# [What you will do]
Convert the lines of the listing, starting at its first line and ending at the line containing "pos(318,191)", into a numbered list, omitting blank lines.

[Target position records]
▬▬▬▬▬▬▬▬▬▬

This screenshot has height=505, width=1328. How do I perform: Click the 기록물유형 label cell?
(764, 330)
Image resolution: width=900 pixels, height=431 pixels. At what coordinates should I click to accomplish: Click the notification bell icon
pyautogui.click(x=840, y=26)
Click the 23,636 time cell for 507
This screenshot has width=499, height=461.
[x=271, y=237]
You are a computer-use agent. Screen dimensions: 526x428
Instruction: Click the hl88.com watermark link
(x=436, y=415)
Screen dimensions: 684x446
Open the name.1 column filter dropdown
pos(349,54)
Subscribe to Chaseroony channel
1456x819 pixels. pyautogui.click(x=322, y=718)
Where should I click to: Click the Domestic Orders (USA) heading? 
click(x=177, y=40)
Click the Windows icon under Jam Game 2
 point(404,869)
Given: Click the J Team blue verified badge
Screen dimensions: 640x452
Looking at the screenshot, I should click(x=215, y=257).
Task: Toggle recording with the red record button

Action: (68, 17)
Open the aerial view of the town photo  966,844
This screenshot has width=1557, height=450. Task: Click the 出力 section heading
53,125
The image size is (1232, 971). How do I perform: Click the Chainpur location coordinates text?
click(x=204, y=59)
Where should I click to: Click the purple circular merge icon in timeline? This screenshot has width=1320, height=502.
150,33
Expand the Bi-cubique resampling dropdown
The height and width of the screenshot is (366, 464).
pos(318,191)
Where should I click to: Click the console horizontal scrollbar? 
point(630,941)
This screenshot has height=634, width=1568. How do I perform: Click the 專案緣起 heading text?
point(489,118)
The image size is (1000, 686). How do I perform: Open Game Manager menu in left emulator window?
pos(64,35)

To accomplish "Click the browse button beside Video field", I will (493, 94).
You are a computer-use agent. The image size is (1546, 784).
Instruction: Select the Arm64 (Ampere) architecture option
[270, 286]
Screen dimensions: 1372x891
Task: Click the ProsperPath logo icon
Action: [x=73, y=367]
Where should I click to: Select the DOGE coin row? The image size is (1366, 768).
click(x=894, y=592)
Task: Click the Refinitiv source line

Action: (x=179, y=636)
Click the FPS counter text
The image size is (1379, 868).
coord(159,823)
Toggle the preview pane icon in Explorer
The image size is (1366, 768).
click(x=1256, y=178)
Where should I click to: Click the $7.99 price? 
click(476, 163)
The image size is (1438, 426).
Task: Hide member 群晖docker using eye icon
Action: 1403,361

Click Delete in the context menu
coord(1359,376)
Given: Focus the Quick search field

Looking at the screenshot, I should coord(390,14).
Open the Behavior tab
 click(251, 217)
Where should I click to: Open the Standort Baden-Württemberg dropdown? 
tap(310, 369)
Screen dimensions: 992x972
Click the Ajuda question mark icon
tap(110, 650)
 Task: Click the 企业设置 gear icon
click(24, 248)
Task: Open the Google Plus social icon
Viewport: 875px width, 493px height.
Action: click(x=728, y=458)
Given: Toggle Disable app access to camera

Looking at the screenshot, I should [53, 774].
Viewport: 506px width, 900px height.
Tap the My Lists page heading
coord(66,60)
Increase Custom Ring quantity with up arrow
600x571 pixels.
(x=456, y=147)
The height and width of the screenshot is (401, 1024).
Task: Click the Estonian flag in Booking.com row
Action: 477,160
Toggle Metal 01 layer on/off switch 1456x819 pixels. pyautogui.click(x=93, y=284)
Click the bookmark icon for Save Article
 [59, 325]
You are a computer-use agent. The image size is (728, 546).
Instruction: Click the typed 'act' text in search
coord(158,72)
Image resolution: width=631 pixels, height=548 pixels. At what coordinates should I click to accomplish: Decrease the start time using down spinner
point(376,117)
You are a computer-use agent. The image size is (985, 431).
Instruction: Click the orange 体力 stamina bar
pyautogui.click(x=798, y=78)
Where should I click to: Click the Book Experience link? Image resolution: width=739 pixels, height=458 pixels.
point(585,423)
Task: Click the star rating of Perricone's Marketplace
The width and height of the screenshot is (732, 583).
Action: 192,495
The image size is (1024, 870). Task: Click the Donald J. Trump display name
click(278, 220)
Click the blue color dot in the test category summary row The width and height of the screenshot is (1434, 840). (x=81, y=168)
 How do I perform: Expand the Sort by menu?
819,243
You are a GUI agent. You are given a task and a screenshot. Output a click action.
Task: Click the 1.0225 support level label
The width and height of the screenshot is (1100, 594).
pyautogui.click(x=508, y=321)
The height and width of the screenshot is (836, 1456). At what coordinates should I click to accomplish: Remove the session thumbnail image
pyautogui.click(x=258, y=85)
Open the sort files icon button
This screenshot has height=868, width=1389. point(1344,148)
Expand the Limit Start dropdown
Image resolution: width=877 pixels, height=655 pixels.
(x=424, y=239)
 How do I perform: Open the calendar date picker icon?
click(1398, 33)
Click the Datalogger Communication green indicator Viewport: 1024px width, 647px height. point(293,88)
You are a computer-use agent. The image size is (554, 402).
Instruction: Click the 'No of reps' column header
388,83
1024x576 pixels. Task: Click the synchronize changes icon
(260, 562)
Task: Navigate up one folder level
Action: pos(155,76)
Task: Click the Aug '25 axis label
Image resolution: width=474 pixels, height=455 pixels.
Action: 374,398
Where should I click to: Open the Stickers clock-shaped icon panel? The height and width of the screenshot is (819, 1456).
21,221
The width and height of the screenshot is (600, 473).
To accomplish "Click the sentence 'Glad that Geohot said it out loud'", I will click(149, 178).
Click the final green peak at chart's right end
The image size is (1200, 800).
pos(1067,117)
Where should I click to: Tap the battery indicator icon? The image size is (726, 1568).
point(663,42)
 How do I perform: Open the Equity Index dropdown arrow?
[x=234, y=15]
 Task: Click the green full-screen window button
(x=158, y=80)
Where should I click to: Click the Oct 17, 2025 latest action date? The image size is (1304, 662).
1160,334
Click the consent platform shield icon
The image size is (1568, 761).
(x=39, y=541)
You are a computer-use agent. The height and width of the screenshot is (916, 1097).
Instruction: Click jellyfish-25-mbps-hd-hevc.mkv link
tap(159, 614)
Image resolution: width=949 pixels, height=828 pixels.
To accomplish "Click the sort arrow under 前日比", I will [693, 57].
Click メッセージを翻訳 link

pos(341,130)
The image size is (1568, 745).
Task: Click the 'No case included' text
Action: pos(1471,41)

▬▬▬▬▬▬▬▬▬▬

# [Result]
1. This screenshot has height=505, width=1328. How do I perform: Click the 기록물유형 label cell?
2. (764, 330)
3. Image resolution: width=900 pixels, height=431 pixels. At what coordinates should I click to accomplish: Click the notification bell icon
4. pyautogui.click(x=840, y=26)
5. Click the 23,636 time cell for 507
6. This screenshot has width=499, height=461.
7. [x=271, y=237]
8. You are a computer-use agent. Screen dimensions: 526x428
9. Instruction: Click the hl88.com watermark link
10. (x=436, y=415)
11. Screen dimensions: 684x446
12. Open the name.1 column filter dropdown
13. pos(349,54)
14. Subscribe to Chaseroony channel
15. 1456x819 pixels. pyautogui.click(x=322, y=718)
16. Where should I click to: Click the Domestic Orders (USA) heading? 
17. click(x=177, y=40)
18. Click the Windows icon under Jam Game 2
19.  point(404,869)
20. Given: Click the J Team blue verified badge
21. Screen dimensions: 640x452
22. Looking at the screenshot, I should click(x=215, y=257).
23. Task: Toggle recording with the red record button
24. Action: (68, 17)
25. Open the aerial view of the town photo  966,844
26. This screenshot has width=1557, height=450. Task: Click the 出力 section heading
27. 53,125
28. The image size is (1232, 971). How do I perform: Click the Chainpur location coordinates text?
29. click(x=204, y=59)
30. Where should I click to: Click the purple circular merge icon in timeline? This screenshot has width=1320, height=502.
31. 150,33
32. Expand the Bi-cubique resampling dropdown
33. The height and width of the screenshot is (366, 464).
34. pos(318,191)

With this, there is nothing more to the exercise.